◆ Exercise directions:
Where the listing below has a line with "Open a new browser", write out exactly that line and every line after it, stopping after the line with "The height and width of the screenshot is (1456, 830).".

====== Dataset ======

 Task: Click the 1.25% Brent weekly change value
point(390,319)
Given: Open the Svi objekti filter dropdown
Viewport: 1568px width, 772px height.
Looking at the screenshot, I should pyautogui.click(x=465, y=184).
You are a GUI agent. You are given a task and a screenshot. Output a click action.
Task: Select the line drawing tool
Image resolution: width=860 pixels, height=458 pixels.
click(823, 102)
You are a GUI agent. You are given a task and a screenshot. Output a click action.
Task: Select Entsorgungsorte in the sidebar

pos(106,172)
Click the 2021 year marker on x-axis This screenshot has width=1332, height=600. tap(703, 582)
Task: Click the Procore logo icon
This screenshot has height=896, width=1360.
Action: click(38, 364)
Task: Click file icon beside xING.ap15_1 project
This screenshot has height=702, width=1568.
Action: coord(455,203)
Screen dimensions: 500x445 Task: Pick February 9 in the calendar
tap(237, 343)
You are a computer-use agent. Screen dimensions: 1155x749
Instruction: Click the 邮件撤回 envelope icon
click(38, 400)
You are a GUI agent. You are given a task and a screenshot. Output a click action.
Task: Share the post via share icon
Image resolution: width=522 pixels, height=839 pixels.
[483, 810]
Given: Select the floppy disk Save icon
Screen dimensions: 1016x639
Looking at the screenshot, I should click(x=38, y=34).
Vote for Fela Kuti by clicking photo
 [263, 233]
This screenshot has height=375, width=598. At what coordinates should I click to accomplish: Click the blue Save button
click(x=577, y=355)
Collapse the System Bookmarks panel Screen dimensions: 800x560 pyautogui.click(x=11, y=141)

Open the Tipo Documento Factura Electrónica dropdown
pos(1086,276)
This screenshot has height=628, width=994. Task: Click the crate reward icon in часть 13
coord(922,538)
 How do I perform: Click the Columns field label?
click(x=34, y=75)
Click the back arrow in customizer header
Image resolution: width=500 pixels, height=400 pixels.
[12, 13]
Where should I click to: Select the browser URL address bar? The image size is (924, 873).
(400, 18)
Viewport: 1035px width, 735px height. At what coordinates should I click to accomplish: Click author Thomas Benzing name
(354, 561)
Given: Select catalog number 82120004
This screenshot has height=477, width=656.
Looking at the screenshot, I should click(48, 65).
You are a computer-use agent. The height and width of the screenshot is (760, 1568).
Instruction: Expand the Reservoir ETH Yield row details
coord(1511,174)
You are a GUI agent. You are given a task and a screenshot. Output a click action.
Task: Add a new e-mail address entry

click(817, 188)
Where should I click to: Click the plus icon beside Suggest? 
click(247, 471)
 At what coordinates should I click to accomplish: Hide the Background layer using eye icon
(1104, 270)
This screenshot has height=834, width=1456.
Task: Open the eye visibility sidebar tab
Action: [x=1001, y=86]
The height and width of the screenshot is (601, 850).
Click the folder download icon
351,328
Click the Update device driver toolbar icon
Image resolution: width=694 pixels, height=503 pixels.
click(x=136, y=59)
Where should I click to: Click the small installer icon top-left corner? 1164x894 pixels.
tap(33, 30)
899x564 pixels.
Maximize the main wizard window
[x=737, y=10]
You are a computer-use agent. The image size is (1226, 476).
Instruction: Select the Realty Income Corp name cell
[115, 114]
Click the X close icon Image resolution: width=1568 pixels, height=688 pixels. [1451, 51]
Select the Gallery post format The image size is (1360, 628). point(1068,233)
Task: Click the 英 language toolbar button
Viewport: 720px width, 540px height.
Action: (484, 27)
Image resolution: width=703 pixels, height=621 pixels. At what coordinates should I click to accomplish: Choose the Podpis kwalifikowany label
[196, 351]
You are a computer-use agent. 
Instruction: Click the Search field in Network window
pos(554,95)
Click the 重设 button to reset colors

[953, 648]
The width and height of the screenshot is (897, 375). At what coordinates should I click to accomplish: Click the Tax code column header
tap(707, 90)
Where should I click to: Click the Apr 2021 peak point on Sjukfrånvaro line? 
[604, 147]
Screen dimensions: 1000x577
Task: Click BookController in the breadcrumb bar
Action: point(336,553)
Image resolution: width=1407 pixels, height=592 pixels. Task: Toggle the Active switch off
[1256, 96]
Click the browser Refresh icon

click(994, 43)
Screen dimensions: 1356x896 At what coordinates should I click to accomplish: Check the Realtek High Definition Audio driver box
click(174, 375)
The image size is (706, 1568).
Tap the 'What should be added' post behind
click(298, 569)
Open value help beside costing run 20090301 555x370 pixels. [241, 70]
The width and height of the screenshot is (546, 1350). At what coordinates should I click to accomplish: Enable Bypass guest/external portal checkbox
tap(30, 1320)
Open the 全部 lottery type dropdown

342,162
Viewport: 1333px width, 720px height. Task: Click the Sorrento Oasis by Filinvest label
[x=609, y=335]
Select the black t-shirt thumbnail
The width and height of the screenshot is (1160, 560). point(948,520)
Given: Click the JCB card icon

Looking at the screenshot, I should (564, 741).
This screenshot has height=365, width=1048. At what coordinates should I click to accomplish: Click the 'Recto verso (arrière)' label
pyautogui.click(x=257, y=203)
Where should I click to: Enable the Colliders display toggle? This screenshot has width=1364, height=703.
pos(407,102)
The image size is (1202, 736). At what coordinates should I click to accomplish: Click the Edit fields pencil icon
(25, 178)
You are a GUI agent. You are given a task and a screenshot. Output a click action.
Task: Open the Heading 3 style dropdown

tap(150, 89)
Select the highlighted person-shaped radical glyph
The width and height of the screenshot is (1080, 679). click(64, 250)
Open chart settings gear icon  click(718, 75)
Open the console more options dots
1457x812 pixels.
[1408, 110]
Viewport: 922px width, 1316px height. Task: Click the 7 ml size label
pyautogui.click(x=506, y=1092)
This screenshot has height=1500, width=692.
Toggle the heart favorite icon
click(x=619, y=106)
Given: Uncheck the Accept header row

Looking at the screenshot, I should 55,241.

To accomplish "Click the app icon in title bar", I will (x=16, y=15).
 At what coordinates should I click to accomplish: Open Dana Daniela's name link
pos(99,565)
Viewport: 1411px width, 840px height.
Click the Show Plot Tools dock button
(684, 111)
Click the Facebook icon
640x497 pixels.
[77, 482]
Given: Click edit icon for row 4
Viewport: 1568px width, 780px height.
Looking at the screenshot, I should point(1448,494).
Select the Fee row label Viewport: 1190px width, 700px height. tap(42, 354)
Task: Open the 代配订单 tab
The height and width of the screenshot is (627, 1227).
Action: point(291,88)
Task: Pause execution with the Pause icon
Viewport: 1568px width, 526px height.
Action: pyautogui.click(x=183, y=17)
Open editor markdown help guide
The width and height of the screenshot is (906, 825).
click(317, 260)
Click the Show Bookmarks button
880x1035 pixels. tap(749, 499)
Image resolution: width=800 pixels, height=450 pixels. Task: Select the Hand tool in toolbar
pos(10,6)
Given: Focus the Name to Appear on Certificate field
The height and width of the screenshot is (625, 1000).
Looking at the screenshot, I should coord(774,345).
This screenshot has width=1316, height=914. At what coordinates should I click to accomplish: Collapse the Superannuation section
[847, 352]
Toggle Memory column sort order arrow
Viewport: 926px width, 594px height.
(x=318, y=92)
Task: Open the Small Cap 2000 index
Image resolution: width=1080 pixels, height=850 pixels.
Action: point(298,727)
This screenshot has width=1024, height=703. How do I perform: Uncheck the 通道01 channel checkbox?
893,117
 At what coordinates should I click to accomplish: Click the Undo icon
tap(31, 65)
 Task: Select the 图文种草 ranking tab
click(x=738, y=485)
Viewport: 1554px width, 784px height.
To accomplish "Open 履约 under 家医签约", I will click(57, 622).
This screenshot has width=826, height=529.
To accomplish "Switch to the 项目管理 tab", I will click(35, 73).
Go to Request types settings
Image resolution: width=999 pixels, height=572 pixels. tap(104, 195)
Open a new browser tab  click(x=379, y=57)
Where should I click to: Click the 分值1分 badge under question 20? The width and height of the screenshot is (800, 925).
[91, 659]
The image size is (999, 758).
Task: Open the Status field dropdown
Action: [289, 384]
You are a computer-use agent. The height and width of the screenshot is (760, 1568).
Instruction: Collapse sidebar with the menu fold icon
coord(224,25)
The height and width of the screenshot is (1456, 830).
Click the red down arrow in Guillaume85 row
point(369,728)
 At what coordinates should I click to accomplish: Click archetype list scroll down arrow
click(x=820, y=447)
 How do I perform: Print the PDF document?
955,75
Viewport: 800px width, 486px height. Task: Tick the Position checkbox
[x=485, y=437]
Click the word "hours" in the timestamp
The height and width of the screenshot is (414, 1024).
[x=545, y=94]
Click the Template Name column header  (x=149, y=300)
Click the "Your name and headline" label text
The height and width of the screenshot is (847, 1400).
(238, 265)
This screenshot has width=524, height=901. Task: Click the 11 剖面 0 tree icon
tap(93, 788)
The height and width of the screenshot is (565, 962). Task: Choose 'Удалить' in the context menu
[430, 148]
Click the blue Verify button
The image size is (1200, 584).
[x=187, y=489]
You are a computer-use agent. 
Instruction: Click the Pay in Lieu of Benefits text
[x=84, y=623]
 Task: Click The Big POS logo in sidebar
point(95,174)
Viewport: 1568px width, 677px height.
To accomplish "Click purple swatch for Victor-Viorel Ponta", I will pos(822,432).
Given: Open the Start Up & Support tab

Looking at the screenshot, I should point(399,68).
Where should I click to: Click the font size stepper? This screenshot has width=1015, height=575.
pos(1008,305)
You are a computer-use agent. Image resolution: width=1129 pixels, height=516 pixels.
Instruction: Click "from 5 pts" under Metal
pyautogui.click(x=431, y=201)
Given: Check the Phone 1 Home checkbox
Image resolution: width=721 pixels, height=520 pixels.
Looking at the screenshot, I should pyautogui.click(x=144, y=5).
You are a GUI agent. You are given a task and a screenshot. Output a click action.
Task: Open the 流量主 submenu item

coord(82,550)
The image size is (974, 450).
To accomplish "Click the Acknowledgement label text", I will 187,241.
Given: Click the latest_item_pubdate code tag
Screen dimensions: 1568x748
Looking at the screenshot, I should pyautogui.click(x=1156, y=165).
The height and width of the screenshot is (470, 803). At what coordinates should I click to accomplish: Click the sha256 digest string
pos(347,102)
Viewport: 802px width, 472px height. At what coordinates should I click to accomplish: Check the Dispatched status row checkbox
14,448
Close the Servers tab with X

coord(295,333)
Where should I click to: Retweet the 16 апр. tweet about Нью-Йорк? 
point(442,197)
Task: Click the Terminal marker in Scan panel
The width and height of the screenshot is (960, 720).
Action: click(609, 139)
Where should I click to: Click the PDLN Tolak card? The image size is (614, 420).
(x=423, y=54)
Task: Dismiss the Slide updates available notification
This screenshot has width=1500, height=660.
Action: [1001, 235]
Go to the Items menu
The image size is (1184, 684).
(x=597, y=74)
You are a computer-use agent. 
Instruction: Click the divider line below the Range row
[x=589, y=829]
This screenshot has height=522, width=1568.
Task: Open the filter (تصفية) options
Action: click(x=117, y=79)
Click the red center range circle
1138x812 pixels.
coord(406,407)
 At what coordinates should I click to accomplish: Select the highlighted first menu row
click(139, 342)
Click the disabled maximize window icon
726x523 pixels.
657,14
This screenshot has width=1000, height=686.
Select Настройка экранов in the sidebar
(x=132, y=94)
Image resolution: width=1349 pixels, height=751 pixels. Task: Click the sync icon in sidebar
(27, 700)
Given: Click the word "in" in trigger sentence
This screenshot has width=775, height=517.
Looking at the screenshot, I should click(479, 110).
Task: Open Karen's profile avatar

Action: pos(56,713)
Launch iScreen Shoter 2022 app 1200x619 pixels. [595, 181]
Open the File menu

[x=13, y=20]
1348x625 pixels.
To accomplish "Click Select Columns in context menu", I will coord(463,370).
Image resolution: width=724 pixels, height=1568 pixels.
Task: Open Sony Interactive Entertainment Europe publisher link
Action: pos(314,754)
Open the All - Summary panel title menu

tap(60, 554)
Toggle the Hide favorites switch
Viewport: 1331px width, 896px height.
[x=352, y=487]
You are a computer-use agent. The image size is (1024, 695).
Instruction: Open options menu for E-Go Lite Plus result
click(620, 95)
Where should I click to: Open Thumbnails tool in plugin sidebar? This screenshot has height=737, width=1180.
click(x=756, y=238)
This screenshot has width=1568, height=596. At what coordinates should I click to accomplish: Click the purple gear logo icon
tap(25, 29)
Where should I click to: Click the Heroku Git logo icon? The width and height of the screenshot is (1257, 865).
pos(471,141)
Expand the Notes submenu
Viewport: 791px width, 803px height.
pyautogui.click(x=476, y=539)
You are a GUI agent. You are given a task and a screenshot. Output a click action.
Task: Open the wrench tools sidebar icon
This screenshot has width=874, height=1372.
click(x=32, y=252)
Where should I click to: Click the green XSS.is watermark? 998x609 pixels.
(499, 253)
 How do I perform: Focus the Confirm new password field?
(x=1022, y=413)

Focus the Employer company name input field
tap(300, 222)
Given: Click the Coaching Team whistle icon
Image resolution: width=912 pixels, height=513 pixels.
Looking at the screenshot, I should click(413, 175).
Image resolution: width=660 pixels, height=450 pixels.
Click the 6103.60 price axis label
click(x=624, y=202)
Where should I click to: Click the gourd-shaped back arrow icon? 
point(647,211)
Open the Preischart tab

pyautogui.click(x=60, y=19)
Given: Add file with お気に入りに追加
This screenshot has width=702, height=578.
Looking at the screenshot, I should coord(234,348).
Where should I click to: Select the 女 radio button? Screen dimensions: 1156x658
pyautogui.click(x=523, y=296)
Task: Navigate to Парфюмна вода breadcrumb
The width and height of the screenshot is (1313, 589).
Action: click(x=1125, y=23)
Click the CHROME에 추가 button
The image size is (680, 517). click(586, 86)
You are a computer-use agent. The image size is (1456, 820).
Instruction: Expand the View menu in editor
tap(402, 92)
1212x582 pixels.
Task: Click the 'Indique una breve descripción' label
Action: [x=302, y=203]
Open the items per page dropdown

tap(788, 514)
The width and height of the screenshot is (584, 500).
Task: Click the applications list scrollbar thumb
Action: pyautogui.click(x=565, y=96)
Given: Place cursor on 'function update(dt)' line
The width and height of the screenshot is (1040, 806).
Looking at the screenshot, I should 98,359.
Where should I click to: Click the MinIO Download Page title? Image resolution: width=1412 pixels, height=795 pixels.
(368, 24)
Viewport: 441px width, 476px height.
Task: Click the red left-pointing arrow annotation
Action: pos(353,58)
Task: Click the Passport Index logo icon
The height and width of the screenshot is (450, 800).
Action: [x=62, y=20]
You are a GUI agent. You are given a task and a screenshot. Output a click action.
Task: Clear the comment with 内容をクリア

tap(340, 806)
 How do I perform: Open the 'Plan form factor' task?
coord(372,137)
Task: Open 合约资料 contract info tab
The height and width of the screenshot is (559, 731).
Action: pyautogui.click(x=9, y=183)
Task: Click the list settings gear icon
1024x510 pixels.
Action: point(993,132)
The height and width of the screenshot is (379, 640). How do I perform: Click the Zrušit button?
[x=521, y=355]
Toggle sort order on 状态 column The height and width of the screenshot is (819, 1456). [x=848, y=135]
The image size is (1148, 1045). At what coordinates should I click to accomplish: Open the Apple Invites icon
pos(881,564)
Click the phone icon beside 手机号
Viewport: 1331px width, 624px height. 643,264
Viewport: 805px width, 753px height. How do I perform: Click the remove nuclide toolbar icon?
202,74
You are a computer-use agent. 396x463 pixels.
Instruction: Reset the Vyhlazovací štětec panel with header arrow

======

◆ Solution for this task:
Open a new browser tab  click(x=379, y=57)
Where should I click to: Click the 分值1分 badge under question 20? The width and height of the screenshot is (800, 925).
[91, 659]
The image size is (999, 758).
Task: Open the Status field dropdown
Action: [289, 384]
You are a computer-use agent. The height and width of the screenshot is (760, 1568).
Instruction: Collapse sidebar with the menu fold icon
coord(224,25)
The height and width of the screenshot is (1456, 830).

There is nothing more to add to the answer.